Task input Start Marker

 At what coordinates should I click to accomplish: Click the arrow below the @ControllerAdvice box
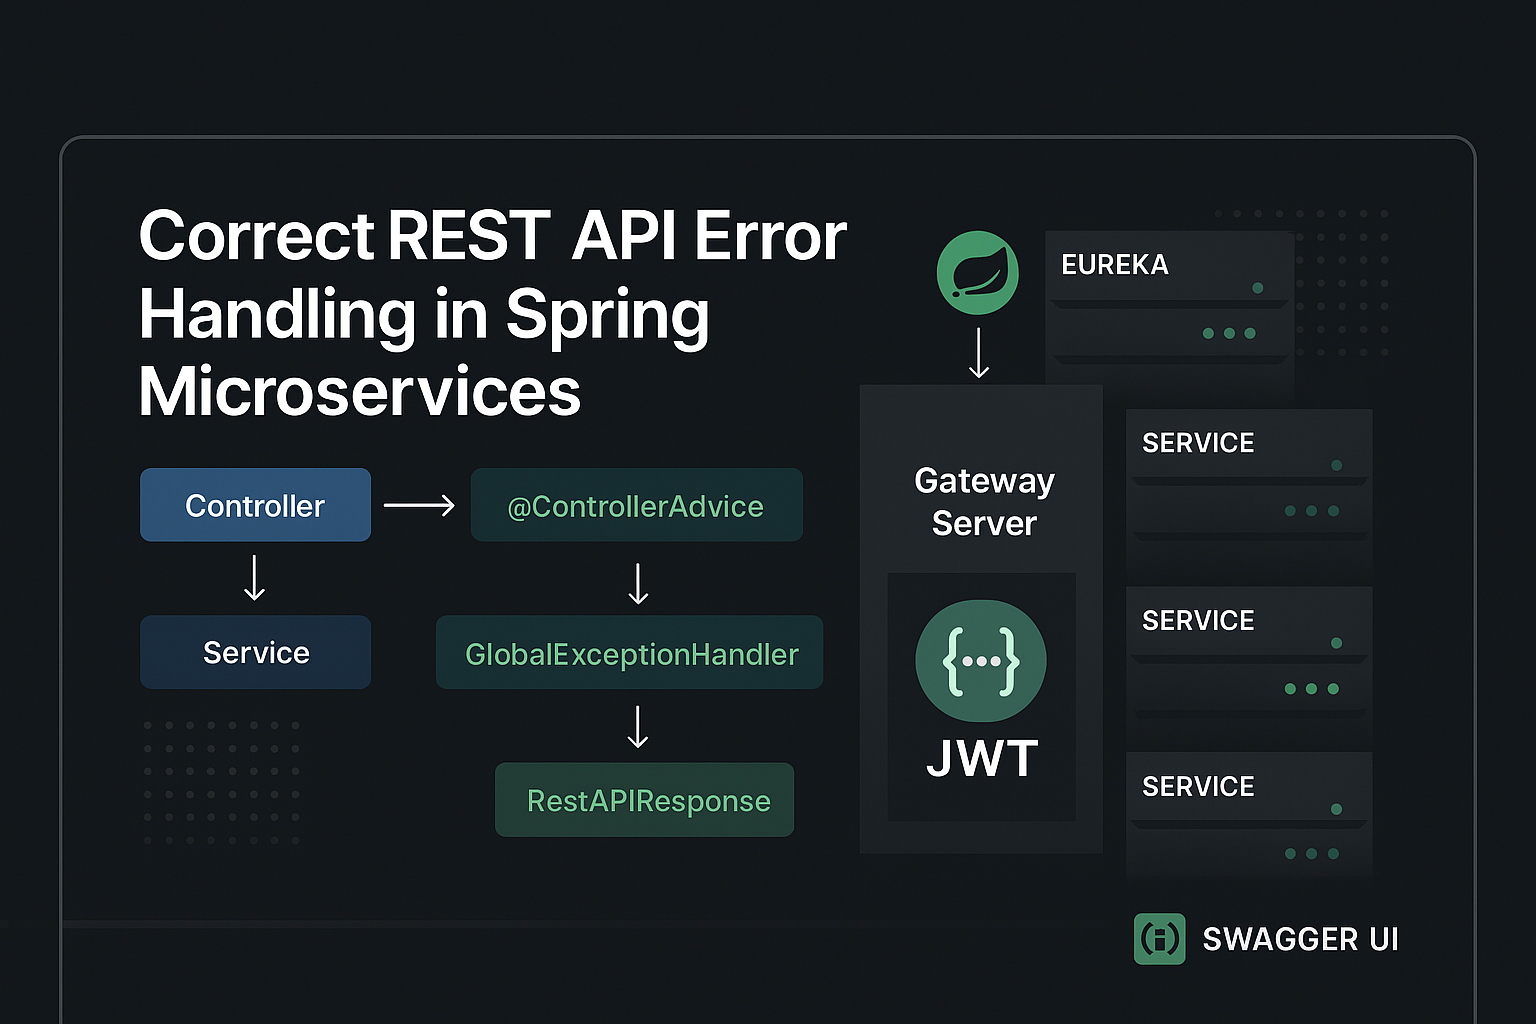click(x=638, y=583)
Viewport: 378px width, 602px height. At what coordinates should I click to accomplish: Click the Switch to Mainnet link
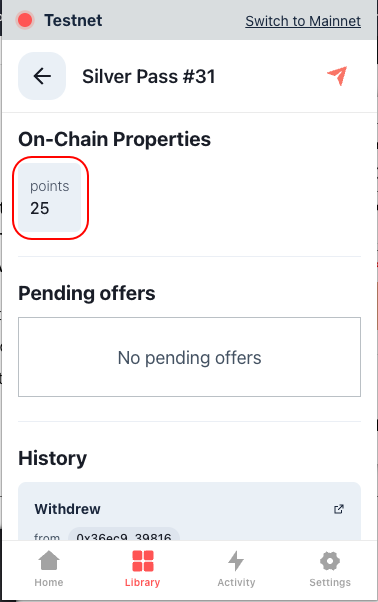[x=303, y=21]
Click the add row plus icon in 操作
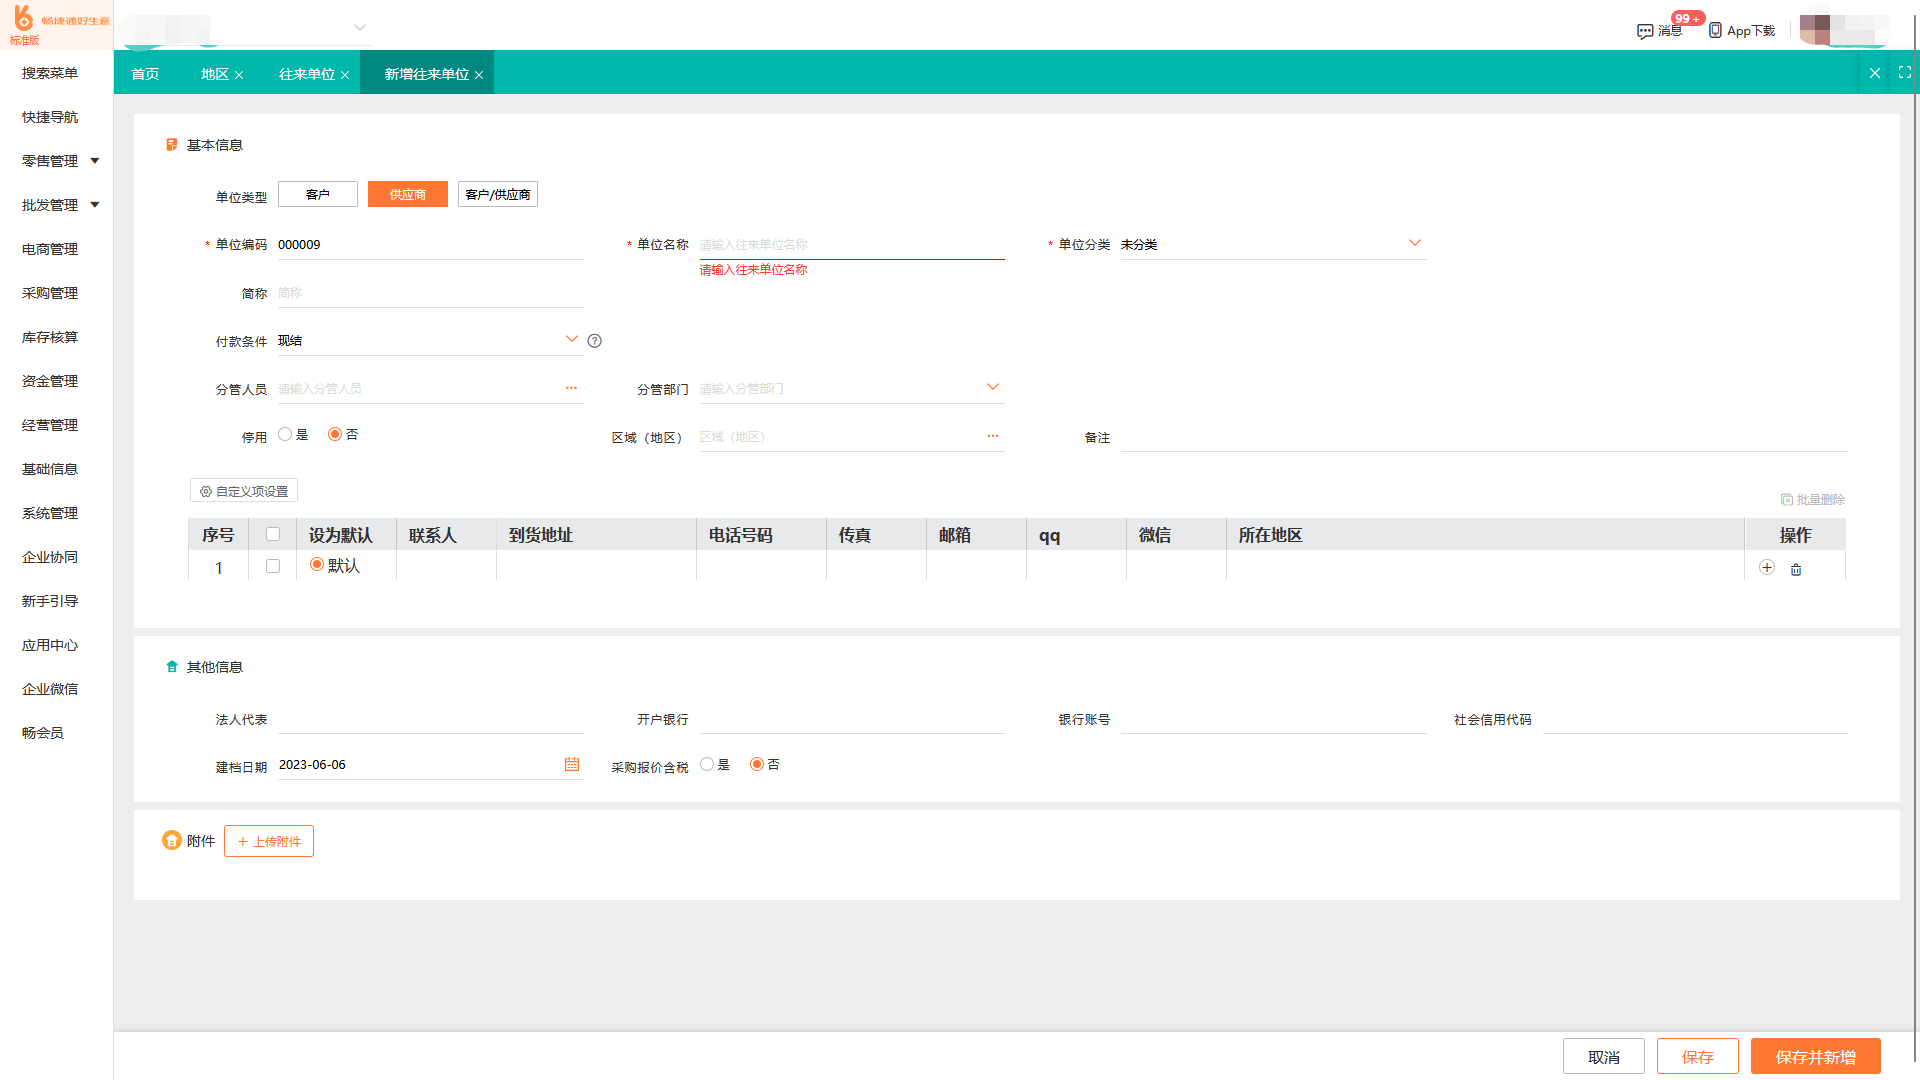This screenshot has width=1920, height=1080. click(x=1767, y=567)
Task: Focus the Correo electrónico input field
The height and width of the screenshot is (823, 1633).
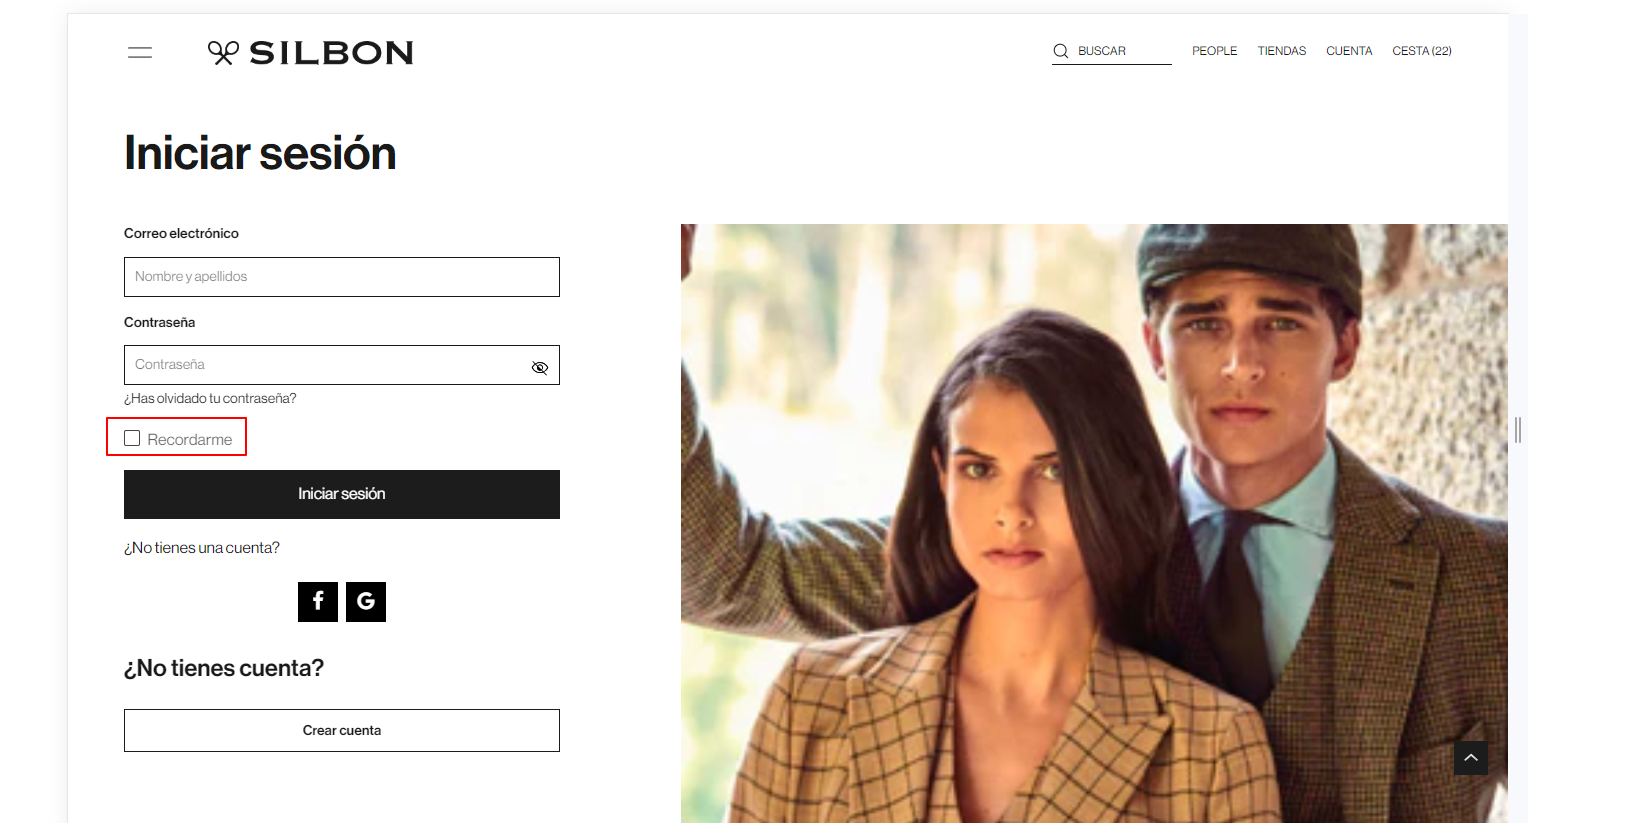Action: pos(342,277)
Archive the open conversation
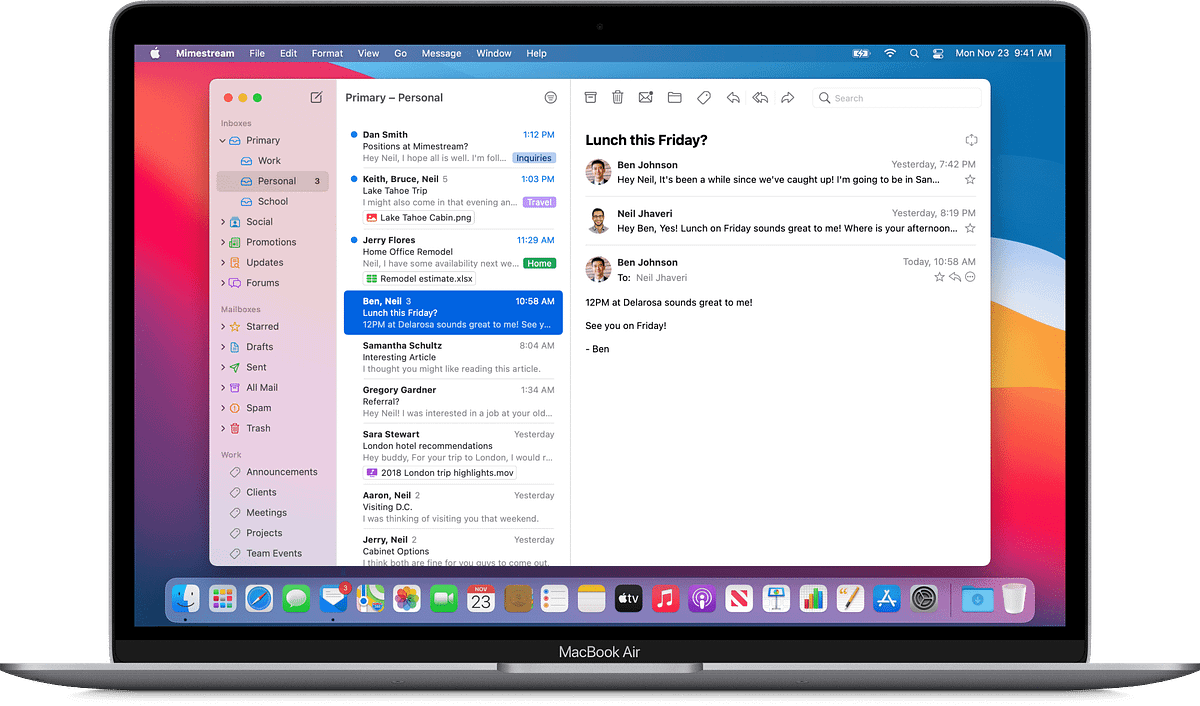1200x706 pixels. [x=590, y=97]
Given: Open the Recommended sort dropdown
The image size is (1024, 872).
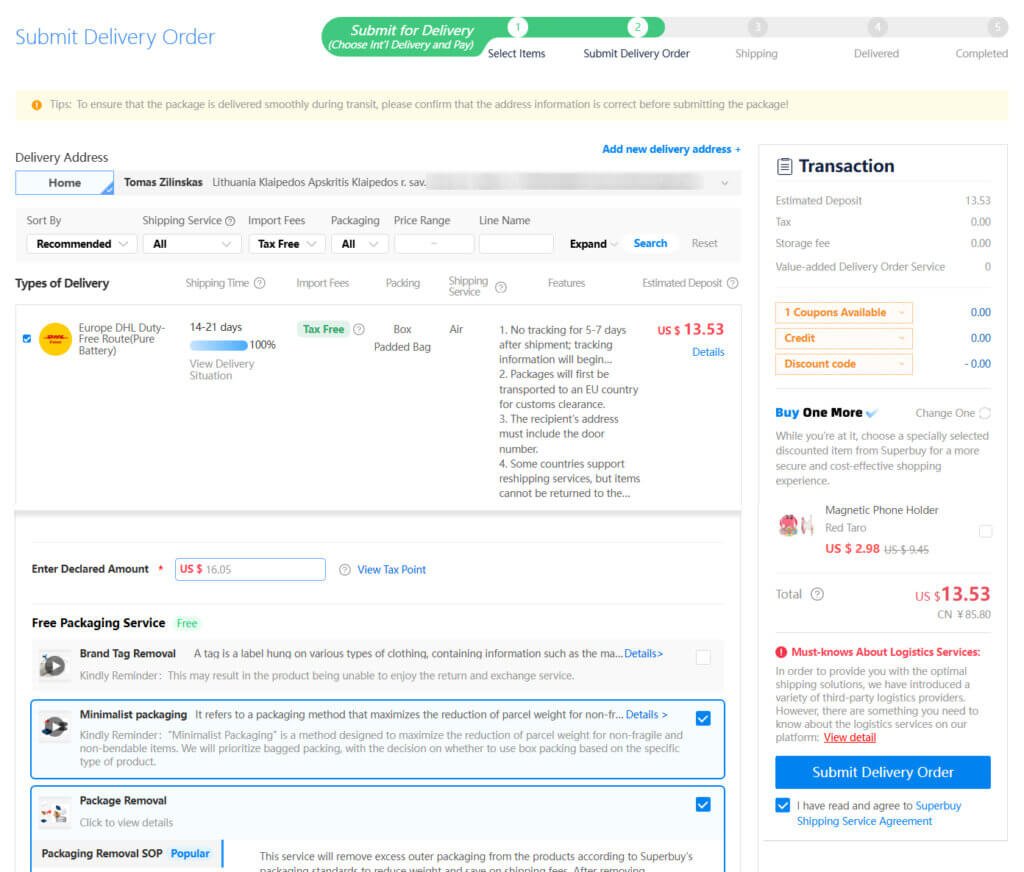Looking at the screenshot, I should point(82,244).
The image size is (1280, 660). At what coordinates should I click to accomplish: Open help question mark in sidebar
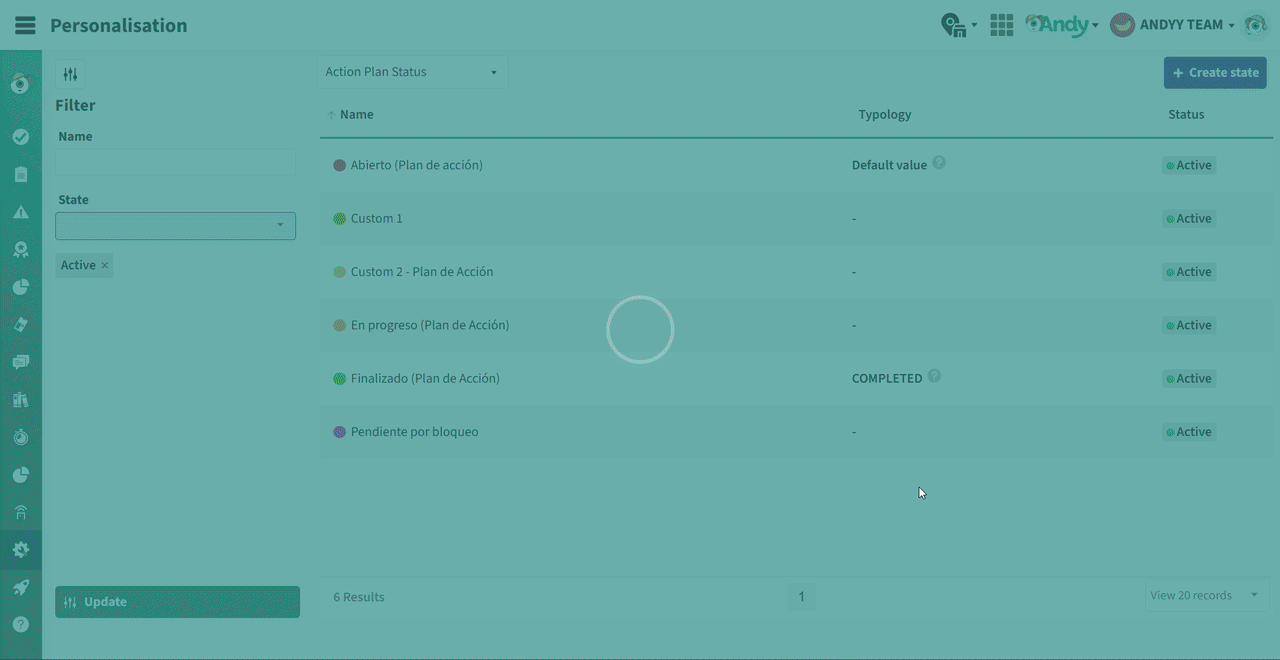(20, 624)
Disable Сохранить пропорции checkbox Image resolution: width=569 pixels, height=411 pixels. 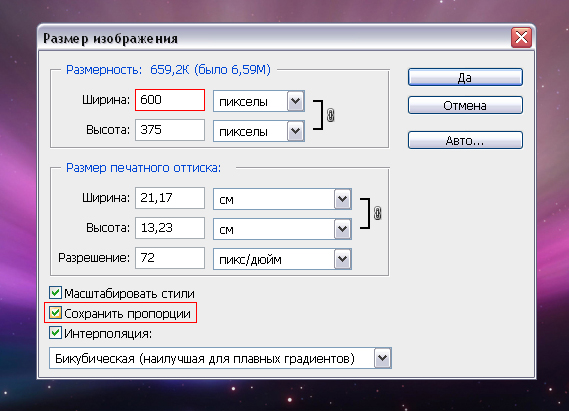coord(55,313)
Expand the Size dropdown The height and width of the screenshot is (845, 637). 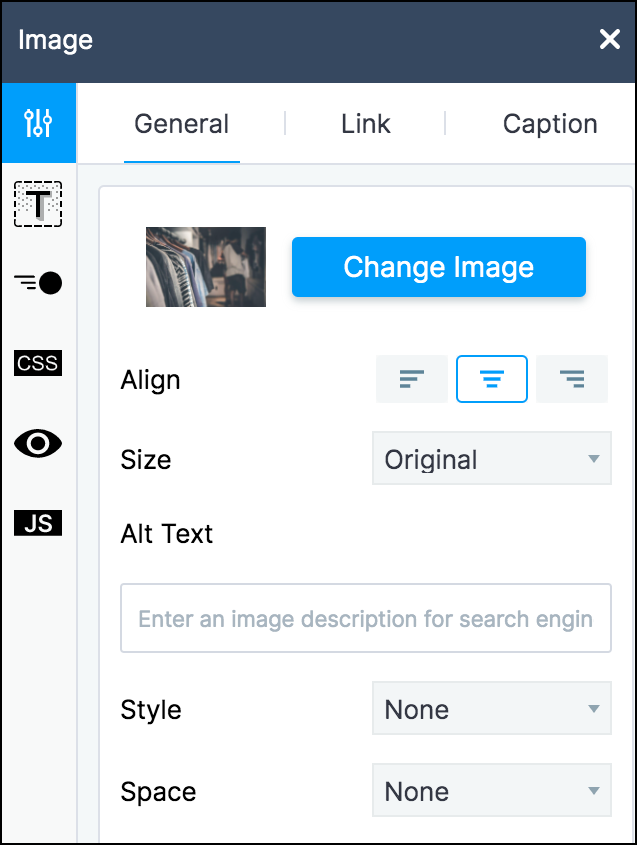point(491,460)
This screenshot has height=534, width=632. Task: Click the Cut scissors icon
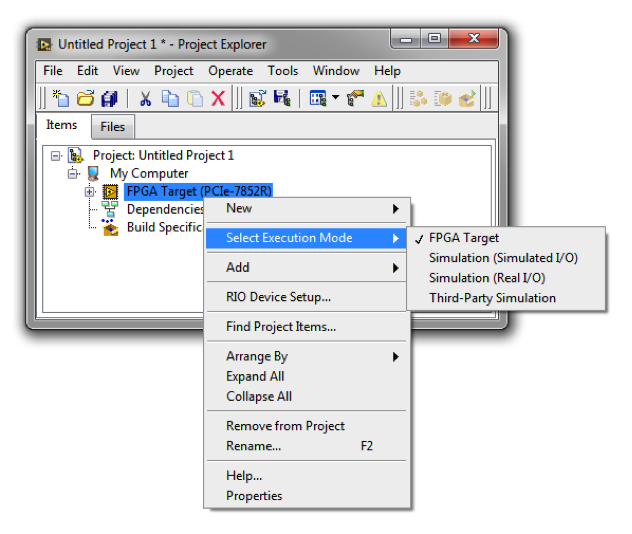145,98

Task input End Marker

§ **What you will do**:
Using the listing above, restate exactly the range between the lines holding "Click the add row plus icon in 操作" and "Given: Open the Recommended sort dropdown", inclusive, with pictures left out.

§ **Written answer**:
Click the add row plus icon in 操作
This screenshot has width=1920, height=1080. click(x=1767, y=567)
Task: Focus the Correo electrónico input field
The height and width of the screenshot is (823, 1633).
Action: pos(342,277)
Archive the open conversation
1200x706 pixels. [x=590, y=97]
Given: Open the Recommended sort dropdown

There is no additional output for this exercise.